From the items below, pick out and copy each line that contains the word "bubble". Case counts.
*** Records provided
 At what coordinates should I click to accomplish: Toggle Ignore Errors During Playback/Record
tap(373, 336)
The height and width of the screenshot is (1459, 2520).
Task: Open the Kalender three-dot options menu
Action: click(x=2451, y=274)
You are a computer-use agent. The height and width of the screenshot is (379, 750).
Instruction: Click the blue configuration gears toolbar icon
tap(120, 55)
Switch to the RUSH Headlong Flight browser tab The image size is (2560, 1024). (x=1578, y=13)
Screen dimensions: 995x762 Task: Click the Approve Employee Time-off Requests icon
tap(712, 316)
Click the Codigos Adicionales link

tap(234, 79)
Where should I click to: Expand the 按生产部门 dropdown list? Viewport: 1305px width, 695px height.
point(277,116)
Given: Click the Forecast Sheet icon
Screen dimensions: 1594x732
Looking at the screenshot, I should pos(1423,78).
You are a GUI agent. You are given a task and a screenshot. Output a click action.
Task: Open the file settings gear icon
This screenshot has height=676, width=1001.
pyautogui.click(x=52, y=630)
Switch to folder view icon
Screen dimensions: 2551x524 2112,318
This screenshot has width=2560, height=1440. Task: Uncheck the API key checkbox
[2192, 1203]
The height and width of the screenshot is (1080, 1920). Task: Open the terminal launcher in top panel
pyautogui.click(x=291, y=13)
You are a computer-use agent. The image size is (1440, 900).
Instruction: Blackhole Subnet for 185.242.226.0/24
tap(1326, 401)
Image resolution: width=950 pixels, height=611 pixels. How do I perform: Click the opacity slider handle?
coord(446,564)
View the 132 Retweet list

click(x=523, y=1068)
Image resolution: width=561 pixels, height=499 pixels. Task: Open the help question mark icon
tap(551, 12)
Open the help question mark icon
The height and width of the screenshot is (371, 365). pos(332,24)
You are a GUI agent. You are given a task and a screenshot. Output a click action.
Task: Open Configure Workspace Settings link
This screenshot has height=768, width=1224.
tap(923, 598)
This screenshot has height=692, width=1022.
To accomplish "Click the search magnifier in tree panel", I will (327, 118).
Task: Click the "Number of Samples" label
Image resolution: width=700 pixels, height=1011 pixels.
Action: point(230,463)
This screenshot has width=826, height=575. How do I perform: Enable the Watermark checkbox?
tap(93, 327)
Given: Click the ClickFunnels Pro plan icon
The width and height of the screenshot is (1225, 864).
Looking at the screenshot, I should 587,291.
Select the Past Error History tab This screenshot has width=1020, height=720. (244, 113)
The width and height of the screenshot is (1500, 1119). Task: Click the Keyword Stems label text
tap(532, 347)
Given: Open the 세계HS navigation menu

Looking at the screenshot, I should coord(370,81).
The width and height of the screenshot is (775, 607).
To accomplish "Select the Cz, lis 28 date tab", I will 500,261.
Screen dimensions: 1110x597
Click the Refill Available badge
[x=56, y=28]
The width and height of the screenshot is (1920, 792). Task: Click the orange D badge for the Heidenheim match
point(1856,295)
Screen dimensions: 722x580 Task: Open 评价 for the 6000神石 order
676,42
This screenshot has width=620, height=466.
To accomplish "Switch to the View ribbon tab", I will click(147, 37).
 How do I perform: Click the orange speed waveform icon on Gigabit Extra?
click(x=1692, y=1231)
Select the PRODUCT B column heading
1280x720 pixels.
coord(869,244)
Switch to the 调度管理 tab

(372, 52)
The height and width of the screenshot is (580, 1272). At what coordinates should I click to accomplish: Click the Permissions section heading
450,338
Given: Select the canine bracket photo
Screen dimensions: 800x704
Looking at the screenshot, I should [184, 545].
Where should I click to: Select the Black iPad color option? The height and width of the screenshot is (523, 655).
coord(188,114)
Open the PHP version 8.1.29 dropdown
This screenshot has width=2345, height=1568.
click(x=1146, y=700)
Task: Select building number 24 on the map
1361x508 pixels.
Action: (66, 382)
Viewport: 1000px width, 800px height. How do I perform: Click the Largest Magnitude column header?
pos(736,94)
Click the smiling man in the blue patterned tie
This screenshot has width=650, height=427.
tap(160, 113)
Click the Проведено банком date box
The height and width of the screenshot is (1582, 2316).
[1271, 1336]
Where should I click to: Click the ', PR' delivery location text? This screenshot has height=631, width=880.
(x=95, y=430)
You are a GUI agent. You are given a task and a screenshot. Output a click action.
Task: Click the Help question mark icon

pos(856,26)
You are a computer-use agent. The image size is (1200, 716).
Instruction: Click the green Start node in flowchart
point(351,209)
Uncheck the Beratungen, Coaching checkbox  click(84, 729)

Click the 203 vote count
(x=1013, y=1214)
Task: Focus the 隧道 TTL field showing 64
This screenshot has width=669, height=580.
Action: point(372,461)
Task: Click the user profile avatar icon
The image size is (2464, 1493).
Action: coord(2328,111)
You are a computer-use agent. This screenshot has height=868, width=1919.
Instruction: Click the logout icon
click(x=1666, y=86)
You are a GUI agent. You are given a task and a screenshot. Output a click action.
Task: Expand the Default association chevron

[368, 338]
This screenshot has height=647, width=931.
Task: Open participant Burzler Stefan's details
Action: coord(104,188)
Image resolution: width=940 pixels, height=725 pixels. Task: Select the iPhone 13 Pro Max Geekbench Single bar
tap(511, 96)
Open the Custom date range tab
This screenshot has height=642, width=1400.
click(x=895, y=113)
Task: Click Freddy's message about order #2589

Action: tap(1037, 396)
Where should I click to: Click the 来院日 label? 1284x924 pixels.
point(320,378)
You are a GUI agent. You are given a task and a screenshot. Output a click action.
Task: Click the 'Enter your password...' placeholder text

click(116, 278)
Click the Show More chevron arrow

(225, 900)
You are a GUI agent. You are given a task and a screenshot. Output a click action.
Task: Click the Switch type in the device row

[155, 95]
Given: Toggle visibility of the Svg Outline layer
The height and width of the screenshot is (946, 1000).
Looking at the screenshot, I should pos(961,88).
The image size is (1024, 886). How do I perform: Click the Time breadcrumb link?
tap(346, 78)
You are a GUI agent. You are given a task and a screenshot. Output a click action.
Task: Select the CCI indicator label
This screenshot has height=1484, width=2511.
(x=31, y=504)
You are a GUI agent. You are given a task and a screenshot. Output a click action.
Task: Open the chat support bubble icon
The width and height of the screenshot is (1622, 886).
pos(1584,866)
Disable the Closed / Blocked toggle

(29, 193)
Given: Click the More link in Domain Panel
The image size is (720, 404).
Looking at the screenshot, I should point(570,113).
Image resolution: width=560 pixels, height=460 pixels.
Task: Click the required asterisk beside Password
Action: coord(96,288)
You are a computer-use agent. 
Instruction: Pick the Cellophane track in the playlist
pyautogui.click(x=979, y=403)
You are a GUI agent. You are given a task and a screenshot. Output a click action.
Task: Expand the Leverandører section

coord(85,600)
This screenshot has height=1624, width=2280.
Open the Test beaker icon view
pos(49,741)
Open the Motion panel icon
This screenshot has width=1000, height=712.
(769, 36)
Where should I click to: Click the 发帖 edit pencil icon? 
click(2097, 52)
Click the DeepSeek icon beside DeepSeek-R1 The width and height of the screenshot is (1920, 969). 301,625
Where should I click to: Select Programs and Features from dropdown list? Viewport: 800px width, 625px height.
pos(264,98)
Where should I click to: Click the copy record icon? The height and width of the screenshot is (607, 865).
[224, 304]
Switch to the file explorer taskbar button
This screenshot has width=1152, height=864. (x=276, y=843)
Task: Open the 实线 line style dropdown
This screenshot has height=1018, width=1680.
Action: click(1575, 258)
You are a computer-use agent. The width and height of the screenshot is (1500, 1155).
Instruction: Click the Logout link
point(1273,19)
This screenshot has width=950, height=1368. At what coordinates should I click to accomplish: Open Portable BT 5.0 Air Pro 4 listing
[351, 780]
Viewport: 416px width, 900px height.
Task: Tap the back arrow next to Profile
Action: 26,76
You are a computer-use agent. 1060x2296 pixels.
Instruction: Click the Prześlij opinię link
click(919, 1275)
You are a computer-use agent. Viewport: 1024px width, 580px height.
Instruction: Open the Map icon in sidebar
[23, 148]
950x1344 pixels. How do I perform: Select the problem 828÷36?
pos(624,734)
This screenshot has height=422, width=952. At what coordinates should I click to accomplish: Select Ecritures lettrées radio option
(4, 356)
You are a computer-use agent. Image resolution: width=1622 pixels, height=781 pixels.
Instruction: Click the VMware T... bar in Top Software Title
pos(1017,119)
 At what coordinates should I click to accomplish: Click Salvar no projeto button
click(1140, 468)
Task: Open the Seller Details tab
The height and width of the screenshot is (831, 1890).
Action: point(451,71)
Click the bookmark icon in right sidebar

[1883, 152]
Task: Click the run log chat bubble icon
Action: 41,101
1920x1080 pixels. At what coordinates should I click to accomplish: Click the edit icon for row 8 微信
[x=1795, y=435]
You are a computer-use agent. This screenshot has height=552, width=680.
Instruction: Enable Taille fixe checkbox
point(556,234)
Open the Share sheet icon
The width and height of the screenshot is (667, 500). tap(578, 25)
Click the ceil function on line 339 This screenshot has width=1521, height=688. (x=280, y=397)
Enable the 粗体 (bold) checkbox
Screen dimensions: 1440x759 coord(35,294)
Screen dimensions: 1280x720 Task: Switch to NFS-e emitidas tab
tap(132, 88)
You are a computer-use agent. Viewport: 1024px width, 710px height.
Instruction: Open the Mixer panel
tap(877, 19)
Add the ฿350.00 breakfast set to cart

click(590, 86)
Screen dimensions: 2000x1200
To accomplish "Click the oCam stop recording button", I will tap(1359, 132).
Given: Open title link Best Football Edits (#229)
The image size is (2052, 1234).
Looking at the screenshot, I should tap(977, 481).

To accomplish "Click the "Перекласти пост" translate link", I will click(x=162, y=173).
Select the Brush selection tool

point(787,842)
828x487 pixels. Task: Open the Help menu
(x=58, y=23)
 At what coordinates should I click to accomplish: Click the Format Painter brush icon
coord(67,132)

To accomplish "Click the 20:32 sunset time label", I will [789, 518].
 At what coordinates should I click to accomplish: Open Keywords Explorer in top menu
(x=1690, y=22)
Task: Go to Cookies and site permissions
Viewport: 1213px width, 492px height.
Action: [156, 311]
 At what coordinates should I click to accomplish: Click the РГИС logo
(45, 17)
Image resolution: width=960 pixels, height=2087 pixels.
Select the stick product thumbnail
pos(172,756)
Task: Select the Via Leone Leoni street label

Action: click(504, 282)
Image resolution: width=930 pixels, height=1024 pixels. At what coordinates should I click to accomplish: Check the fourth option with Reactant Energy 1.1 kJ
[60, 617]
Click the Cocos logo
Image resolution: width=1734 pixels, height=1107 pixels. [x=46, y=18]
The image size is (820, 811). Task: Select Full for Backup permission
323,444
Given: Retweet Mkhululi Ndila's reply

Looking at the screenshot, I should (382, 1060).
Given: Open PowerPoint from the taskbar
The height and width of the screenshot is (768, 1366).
******
§ Reply
Task: Open the chat support bubble icon
Task: Click the run log chat bubble icon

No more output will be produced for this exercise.